As CEOs increasingly issue back-to-work mandates and remote work advocates say not so soon, managers can be forgiven for feeling confused.
Many bosses feel that their young employees, in order to grow and soak up the company culture, need in-person guidance and a chance to connect with other workers. Meanwhile, many senior employees, especially those with children, feel that working from home is actually more effective for them.
A problem with current debates about returning to work is that they often lump together these two very different types of employees, says Hung Lee, writer and founder of Recruiting Brainfood. newsletter.
“We treated things monolithically, and sometimes we have to make generalizations, of course, to have a conversation,” he said in an a16z podcast. episode released this week. “But we’re probably at the point now where we have to bring in the nuance because what’s positive for one group of people is negative for another.”
He pointed to an iCIMS report investigation showing that, among university seniors entering the labor market, working entirely remotely had little appeal. Only 2% of them say they would like such an arrangement. Nearly 60% said they don’t have all the equipment they need at home, and a third said they don’t have a dedicated workspace. Nearly 90% said they want to meet colleagues in person frequently to build relationships and network.

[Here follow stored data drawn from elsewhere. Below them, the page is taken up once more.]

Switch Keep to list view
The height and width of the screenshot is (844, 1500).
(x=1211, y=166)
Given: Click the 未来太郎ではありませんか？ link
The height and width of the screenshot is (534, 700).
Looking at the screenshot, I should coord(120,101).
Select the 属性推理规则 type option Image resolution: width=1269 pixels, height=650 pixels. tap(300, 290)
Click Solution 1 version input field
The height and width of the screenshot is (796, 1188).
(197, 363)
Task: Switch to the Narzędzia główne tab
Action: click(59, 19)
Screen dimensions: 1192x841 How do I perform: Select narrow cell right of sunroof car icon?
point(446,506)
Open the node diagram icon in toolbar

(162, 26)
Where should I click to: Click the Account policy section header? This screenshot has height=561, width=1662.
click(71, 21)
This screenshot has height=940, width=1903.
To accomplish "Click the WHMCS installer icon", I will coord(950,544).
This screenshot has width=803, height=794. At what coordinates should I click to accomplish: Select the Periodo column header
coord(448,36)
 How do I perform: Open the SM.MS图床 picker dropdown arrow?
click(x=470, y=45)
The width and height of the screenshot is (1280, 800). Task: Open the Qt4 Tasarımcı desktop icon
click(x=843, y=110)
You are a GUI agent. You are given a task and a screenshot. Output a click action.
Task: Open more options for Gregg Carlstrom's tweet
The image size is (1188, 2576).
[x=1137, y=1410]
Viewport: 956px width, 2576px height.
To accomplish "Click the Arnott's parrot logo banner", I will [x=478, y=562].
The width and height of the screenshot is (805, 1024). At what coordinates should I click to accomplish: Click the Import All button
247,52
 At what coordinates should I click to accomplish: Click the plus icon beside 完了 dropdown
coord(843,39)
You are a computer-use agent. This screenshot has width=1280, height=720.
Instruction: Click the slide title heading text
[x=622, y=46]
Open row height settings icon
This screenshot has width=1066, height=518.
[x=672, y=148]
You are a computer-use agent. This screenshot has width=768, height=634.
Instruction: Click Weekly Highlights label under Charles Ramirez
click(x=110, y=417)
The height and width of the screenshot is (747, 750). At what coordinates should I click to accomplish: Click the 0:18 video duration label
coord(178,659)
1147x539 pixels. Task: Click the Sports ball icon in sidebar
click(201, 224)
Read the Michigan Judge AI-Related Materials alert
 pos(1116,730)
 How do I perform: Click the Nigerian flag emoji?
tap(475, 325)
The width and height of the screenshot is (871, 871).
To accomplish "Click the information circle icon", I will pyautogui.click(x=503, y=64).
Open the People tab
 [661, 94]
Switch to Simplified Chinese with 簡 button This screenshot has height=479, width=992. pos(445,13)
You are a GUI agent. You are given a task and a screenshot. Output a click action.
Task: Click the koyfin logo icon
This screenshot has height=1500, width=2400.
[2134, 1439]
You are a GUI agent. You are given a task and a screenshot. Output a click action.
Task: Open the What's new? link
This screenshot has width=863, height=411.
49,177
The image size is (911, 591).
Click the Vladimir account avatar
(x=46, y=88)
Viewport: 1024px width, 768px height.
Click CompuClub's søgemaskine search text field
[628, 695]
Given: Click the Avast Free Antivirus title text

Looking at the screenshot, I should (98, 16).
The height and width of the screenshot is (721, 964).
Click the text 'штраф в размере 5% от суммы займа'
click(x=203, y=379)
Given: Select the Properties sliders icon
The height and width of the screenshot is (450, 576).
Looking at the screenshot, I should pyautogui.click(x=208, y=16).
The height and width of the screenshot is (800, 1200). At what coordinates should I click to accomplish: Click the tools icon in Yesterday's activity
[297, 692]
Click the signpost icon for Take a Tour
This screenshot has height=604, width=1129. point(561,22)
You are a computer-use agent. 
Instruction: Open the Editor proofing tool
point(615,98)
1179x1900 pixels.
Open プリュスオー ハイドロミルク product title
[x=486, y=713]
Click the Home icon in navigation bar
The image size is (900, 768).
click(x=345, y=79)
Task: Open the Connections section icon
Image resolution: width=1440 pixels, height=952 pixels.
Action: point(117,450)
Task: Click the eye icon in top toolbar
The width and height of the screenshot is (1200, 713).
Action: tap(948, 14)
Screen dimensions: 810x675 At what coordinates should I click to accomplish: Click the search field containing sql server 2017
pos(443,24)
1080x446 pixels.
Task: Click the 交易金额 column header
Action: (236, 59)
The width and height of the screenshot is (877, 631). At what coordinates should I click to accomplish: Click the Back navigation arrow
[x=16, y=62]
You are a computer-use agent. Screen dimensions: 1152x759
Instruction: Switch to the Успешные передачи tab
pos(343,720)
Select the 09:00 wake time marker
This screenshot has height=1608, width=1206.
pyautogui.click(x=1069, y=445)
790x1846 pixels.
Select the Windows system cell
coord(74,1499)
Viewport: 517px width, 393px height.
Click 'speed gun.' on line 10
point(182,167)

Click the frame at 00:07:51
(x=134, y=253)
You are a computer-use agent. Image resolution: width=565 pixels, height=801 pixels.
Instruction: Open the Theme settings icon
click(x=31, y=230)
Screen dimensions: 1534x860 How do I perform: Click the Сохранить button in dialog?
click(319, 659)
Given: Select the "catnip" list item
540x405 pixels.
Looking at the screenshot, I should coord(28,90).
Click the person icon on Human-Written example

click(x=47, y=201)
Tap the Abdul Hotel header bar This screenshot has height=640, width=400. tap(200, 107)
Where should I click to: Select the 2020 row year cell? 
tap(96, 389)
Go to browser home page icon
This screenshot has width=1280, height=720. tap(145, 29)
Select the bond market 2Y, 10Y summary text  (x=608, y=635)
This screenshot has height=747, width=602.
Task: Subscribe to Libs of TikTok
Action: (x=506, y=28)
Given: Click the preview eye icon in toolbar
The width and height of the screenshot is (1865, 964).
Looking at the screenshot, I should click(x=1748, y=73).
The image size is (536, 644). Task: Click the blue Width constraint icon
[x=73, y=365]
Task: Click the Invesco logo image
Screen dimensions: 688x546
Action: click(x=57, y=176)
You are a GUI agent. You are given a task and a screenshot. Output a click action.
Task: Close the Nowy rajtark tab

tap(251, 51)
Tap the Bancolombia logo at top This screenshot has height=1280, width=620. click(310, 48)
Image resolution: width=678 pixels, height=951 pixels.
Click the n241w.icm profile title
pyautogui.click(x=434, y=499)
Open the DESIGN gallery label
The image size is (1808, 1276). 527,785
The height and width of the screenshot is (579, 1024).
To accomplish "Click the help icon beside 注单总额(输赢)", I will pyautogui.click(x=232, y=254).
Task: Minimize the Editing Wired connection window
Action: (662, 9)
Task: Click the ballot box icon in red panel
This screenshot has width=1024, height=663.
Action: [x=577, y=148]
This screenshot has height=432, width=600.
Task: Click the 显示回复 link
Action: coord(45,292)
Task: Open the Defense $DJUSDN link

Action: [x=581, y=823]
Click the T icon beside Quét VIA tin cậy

If you look at companies that were already successfully remote before the pandemic, they tended to avoid those employees and instead focused on older workers with lots of experience, Lee noted. Today, “the most pro-remote people — the remote evangelists, so to speak — all belong to this demographic,” he said. “It’s individual contributors who have established a level of expertise.”
These workers have usually already built up social capital and have an efficient workspace at home, he noted, and often have children they want to be close to: “They don’t feel the need to come to the office to make friends”.
In contrast, young workers may live with roommates or their parents or perhaps feel isolated in a small apartment and crave to connect face-to-face with co-workers. Venture capitalist Marc Andreessen, co-founder of Andreessen Horowitz, believes remote work has “exploded” the way we connect, with young workers suffering the most. “You can sit in your studio in front of your laptop and good luck you’re cut off from everything else,” he said at a summit last November.
backlash back to the office
Many companies are adopting a hybrid schedule, with employees being asked (or required) to work in the office three or four days a week. It doesn’t always go smoothly. Amazon recently saw an employee walk out over his return-to-office tenure, and last month Google employees made their displeasure known.
“There’s a bit of a tension at this point where some companies are rolling back the remote policies, or at least they’re starting to put additional terms on them, what you can see is kind of a mission that comes back to the office, “, said Lee.
He believes the power lies with employers, who see “an opportunity to reclaim some of what they have always perceived as an overly permissive stance when it comes to remote working”.
Either way, when “building a business or designing an organization,” employee demographics need to be considered, Lee says. “If we are absolutely a remote company, we are probably optimized as an employer for a senior individual contributor who has already achieved some degree of material comfort.”